This is why "longest chain" is more accurately "heaviest chain" — it's not about block count, it's about cumulative difficulty.

What is a transaction?

A transaction transfers Bitcoin from inputs (existing chunks of BTC you own) to outputs (the new owners).

Each input refers back to a previous output you spend. Outputs assign value to addresses. The difference between inputs and outputs is the fee, which the miner keeps.

You can't partially spend an input — if you have ₿ 1.0 and want to send ₿ 0.3, you create two outputs: ₿ 0.3 to the recipient and ₿ 0.7 back to yourself (minus the fee).

Inputs

Each input is a reference to an earlier transaction's output that the sender is now spending.

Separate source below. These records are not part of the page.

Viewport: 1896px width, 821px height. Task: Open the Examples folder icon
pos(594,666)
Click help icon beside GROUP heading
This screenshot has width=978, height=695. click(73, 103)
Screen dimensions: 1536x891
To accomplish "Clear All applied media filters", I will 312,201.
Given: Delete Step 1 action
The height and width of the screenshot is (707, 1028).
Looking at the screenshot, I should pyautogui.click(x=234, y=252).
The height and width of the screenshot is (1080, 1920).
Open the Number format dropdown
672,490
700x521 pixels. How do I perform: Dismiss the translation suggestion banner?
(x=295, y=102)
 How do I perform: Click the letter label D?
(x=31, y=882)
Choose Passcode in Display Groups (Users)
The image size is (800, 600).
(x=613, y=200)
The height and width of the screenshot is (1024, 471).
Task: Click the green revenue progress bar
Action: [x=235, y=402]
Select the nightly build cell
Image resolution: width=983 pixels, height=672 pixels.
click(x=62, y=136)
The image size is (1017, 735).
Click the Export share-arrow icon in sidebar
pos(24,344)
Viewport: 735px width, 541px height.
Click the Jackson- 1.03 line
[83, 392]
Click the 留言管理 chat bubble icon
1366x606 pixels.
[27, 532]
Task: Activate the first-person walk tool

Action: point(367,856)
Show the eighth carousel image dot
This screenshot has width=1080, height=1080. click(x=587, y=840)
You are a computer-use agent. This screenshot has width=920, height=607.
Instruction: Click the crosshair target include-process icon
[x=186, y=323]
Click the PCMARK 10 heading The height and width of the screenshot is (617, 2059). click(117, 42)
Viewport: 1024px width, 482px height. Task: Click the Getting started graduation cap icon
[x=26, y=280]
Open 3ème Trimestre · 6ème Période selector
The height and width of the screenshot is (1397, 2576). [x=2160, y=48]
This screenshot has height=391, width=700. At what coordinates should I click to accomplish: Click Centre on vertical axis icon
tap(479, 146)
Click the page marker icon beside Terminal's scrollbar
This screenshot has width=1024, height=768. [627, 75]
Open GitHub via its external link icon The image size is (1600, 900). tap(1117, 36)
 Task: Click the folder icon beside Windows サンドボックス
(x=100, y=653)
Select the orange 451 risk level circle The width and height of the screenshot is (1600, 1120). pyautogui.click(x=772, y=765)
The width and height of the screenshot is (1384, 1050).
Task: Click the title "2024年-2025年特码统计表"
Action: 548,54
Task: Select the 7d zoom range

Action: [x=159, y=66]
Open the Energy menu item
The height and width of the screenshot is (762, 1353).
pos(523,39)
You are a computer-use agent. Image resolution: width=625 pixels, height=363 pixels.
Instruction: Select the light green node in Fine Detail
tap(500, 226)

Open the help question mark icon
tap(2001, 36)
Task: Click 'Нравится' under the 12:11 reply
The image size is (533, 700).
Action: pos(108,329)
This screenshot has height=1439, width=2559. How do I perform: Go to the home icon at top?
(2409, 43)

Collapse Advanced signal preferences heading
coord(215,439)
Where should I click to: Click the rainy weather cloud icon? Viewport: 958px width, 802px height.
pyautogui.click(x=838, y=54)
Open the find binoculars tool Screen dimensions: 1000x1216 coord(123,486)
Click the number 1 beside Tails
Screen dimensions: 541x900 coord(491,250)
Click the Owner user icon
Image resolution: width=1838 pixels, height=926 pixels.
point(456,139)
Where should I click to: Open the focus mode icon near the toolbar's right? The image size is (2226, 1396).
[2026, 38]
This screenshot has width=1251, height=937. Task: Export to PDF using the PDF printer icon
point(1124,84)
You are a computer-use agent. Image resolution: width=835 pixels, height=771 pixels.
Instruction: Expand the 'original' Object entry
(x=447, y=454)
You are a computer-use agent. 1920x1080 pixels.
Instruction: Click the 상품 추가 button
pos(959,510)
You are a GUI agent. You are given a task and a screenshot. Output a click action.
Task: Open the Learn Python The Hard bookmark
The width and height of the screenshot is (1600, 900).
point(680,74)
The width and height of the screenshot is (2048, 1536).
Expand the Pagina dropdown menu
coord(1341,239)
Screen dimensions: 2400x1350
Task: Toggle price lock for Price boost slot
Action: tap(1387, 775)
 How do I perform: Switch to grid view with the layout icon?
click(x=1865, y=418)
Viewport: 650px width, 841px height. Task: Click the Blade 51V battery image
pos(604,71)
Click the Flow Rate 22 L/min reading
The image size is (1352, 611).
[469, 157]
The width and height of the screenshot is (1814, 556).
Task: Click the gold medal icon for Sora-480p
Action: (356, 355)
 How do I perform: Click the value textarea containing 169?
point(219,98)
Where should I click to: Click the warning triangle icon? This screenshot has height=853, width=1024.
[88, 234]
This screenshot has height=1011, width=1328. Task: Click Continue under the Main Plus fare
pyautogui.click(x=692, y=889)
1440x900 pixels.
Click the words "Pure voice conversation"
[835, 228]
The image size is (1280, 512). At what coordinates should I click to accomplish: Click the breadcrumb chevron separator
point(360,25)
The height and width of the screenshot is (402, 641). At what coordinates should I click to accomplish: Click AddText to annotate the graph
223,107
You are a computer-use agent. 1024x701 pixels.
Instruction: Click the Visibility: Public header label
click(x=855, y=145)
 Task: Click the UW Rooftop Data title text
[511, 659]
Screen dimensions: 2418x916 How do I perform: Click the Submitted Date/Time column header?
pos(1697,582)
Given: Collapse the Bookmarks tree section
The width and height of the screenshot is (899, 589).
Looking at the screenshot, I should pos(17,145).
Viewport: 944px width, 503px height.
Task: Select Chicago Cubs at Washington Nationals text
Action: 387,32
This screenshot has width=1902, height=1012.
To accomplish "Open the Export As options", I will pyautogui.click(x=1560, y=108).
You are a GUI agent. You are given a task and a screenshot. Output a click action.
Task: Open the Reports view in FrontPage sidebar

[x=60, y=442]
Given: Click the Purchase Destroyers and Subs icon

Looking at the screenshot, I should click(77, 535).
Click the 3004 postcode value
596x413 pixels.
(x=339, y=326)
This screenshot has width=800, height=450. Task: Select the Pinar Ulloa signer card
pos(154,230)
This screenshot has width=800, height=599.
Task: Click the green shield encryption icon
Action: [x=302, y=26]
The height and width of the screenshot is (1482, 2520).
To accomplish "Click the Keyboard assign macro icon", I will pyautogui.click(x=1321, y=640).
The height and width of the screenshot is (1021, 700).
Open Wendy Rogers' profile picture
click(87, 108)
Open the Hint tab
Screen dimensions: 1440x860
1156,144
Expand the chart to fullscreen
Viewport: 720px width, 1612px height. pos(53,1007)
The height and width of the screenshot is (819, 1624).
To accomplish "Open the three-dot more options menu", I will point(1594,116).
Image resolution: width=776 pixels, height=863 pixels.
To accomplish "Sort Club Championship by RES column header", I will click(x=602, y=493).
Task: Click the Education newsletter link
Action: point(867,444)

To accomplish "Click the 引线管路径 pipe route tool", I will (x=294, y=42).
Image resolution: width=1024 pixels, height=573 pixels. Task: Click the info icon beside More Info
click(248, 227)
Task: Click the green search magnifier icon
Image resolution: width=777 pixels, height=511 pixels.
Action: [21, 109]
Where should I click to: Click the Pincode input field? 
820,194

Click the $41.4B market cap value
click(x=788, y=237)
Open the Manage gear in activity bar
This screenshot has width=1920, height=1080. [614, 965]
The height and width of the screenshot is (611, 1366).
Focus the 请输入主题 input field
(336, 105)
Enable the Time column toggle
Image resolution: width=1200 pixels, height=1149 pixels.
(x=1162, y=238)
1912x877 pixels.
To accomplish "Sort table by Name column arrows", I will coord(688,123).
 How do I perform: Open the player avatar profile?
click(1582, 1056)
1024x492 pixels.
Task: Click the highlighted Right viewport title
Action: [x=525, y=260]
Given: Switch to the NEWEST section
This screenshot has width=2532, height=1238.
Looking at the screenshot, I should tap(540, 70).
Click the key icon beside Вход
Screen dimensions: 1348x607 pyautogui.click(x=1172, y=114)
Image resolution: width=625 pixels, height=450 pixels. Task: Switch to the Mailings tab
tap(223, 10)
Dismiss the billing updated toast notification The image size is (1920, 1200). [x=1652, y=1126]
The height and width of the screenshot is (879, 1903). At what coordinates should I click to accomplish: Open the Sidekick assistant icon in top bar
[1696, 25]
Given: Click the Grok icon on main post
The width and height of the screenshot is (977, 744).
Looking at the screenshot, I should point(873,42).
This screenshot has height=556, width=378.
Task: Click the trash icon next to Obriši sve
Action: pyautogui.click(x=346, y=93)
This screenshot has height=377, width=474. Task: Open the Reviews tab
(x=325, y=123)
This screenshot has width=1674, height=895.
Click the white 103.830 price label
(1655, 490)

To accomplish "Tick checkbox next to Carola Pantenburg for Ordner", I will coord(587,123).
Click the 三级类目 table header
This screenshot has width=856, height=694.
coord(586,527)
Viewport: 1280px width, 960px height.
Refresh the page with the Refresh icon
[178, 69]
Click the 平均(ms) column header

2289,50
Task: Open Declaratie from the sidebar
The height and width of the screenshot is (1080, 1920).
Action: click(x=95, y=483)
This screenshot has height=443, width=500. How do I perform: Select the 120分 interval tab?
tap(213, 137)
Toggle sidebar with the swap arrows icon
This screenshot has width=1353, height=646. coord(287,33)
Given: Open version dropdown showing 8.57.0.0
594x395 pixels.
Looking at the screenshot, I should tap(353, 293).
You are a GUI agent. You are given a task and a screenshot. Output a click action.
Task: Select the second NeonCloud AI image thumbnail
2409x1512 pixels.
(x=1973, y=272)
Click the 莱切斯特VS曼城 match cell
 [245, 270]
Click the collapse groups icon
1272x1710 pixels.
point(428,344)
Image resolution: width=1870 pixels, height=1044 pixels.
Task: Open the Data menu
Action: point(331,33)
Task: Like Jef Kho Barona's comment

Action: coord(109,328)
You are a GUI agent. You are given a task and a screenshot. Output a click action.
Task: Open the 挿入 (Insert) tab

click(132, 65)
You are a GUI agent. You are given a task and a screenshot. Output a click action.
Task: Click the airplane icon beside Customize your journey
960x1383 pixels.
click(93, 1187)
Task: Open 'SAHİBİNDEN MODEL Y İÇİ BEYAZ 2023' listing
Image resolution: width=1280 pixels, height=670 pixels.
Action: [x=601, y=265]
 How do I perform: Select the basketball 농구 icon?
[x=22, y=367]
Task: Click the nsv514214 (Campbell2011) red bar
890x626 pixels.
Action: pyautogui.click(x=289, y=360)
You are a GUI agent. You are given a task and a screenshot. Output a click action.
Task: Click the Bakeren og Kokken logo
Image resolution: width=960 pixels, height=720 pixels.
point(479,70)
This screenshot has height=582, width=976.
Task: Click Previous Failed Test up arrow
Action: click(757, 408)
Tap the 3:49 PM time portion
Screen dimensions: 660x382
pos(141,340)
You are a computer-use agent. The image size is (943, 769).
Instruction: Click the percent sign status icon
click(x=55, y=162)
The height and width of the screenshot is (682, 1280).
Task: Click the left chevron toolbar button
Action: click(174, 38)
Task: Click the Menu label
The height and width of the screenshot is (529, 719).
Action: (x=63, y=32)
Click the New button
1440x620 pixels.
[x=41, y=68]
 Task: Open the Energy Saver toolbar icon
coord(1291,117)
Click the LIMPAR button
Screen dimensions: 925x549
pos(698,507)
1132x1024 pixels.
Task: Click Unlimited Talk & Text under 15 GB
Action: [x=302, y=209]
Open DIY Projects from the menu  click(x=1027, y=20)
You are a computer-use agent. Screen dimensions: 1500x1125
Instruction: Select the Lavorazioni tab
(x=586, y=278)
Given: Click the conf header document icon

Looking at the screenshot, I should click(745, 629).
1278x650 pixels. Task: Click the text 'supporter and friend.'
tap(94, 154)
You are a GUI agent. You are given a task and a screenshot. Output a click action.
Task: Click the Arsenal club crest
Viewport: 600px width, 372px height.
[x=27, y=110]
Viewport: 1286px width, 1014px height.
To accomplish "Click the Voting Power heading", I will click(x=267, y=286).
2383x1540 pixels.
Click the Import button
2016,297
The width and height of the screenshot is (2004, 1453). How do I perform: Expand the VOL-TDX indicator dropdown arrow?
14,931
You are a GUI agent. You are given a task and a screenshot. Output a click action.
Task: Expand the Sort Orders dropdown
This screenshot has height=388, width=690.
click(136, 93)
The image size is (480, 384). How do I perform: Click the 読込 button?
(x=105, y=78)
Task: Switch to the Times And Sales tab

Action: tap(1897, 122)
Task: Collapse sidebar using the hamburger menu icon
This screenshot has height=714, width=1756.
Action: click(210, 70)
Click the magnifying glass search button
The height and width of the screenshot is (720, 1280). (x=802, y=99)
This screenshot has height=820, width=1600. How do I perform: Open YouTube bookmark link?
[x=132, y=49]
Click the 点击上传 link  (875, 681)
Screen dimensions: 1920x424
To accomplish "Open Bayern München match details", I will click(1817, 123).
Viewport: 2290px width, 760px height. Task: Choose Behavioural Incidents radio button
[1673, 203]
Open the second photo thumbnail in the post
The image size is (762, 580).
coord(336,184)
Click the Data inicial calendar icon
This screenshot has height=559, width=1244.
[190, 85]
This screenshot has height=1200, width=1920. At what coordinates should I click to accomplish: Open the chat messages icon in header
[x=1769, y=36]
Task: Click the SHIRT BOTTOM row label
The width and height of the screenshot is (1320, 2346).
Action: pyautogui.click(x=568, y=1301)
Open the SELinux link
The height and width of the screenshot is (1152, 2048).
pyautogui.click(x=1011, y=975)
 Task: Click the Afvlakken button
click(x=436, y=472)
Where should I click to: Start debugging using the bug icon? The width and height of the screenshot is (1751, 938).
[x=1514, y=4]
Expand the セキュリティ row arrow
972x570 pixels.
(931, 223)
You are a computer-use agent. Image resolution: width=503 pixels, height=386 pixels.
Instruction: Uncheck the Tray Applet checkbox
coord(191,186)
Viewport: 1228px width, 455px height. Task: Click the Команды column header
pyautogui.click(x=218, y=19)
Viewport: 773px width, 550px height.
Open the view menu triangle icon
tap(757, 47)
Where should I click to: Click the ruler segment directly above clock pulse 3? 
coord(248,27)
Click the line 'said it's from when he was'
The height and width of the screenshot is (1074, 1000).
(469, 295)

Format: previous_txid : output_index.

Inputs must be unlocked with a signature from the owner — that's the cryptographic proof that you control the coins.

For a coinbase transaction (the miner's reward) there are no real inputs — those coins are newly created.

Outputs

Where the BTC goes. Each output assigns a specific amount to a specific Bitcoin address (or more precisely: to a script that anyone matching the conditions can later spend).

Once an output is spent (used as someone's input later), it's gone. Until then it sits in the global "UTXO set" — Unspent Transaction Outputs.

Transaction fee

Fee = total inputs − total outputs. The difference is what the sender paid to the miner to include this transaction in a block.

sat/vB = satoshis per virtual byte. Higher fee rate = miners prefer your tx, so it confirms faster. During congestion this rate spikes; in calm times it can drop to 1 sat/vB.

1 BTC = 100,000,000 satoshi.

Coinbase transaction

Every block's first transaction is special: it has no real input (no previous output to spend), but it creates new coins out of thin air.

This is the only way new BTC enters circulation. The miner who finds the block claims the subsidy plus all transaction fees from the other transactions in this block.

Miners can write arbitrary data into the coinbase input — sometimes a slogan, sometimes a pool name, sometimes just nonce padding.